Brasil pode enfrentar risco de “desastre térmico”, alerta Cemaden
O Brasil pode enfrentar um cenário de calor intenso e prolongado em 2026. O alerta aparece em uma nota técnica do Centro Nacional de Monitoramento e Alertas de Desastres Naturais, que aponta o risco de um “desastre térmico” caso o fenômeno climático El Niño se confirme no segundo semestre.
Segundo o documento, a combinação entre o aquecimento global e o possível desenvolvimento do fenômeno no Oceano Pacífico pode aumentar a frequência e a duração de ondas de calor em diversas regiões do país.
Além disso, o estudo indica que os efeitos podem atingir todo o território nacional, com maior intensidade no Sudeste e no Centro-Oeste.
Risco de calor mais intenso e prolongado
O alerta surge em um contexto de aumento das temperaturas globais nos últimos anos. De acordo com dados internacionais citados, o período entre 2015 e 2025 registrou as maiores temperaturas já observadas.
Nesse cenário, a possível chegada do El Niño pode intensificar ainda mais os extremos climáticos. Atualmente, especialistas estimam cerca de 80% de probabilidade de formação do fenômeno em 2026.
No entanto, os impactos devem se tornar mais evidentes principalmente a partir do segundo semestre.
Ondas de calor já se tornaram mais frequentes
Nos últimos anos, o Brasil registrou uma sequência de ondas de calor. Em 2024, o país contabilizou 10 episódios, enquanto 2023 teve oito e 2025 registrou sete.
Além da frequência, a duração desses eventos também aumentou. Ou seja, os períodos de calor intenso estão mais longos e mais difíceis de suportar.
Outro ponto de atenção envolve as temperaturas mínimas.

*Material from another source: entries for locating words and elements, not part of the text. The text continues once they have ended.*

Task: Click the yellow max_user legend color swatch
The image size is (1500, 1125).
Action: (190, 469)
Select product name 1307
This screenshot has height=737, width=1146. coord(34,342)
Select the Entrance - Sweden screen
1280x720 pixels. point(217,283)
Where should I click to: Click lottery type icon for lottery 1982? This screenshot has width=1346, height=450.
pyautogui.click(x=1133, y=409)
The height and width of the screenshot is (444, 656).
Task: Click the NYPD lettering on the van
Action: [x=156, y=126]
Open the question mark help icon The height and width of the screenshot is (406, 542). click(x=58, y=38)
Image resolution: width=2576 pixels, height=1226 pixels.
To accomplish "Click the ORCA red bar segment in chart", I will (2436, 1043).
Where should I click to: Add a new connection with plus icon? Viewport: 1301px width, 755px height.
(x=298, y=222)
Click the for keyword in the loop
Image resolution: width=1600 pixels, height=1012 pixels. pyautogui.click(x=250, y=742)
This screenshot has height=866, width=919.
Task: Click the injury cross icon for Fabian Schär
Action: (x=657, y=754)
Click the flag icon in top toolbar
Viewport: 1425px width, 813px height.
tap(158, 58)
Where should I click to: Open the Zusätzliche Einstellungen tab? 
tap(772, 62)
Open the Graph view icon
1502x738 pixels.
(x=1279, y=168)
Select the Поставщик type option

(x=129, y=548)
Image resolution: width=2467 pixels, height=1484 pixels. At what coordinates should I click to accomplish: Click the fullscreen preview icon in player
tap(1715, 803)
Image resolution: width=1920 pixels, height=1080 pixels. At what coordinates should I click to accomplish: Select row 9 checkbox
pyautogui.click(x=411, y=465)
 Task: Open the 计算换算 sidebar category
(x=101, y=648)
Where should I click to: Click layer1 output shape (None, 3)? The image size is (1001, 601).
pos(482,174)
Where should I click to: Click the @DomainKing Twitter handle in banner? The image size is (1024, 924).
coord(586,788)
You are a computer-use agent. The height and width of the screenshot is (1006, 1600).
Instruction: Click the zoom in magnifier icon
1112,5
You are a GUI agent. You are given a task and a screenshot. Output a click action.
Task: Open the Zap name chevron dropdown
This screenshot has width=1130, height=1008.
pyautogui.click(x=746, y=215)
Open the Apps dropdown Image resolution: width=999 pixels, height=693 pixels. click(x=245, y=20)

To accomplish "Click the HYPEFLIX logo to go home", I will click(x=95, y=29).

Isso porque as noites também estão mais quentes, o que reduz a capacidade do corpo humano de se recuperar após dias de calor extremo.
Entenda o que é o El Niño
O El Niño ocorre quando as águas do Oceano Pacífico Equatorial ficam mais quentes do que o normal por um período prolongado.
De acordo com o Instituto Nacional de Pesquisas Espaciais, esse aquecimento altera a interação entre oceano e atmosfera, provocando mudanças no clima em várias partes do mundo.
“O fenômeno modifica a circulação da atmosfera e altera os padrões de transporte de umidade”, explica o instituto.
Além disso, o Instituto Nacional de Meteorologia destaca que o enfraquecimento dos ventos alísios impede a troca de águas frias e quentes, o que mantém temperaturas elevadas na superfície do oceano.
Impactos do calor extremo no Brasil
No Brasil, o El Niño costuma provocar mudanças no regime de chuvas e nas temperaturas. Por exemplo, o Norte tende a registrar menos chuvas, enquanto o Sul pode ter aumento das precipitações.
Já nas regiões Sudeste e Centro-Oeste, as ondas de calor costumam se intensificar, frequentemente acompanhadas por baixa umidade do ar.
Além disso, o calor prolongado pode gerar impactos diretos na sociedade. Entre eles estão o aumento de problemas de saúde, queda de produtividade e prejuízos à agricultura.
Ao mesmo tempo, o risco de incêndios florestais também cresce, especialmente em períodos secos.
Outro efeito indireto envolve o custo de vida. Isso porque eventos climáticos extremos podem reduzir a produção agrícola e pressionar os preços dos alimentos.
Previsões ainda dependem da evolução do fenômeno
Apesar dos alertas, especialistas ainda não conseguem prever com precisão a intensidade do El Niño em 2026.
Modelos climáticos apresentam limitações para projeções de longo prazo. Por isso, o monitoramento contínuo das condições do oceano e da atmosfera será essencial nos próximos meses.
Por fim, o cenário exige atenção das autoridades e da população, já que eventos extremos tendem a se tornar cada vez mais frequentes.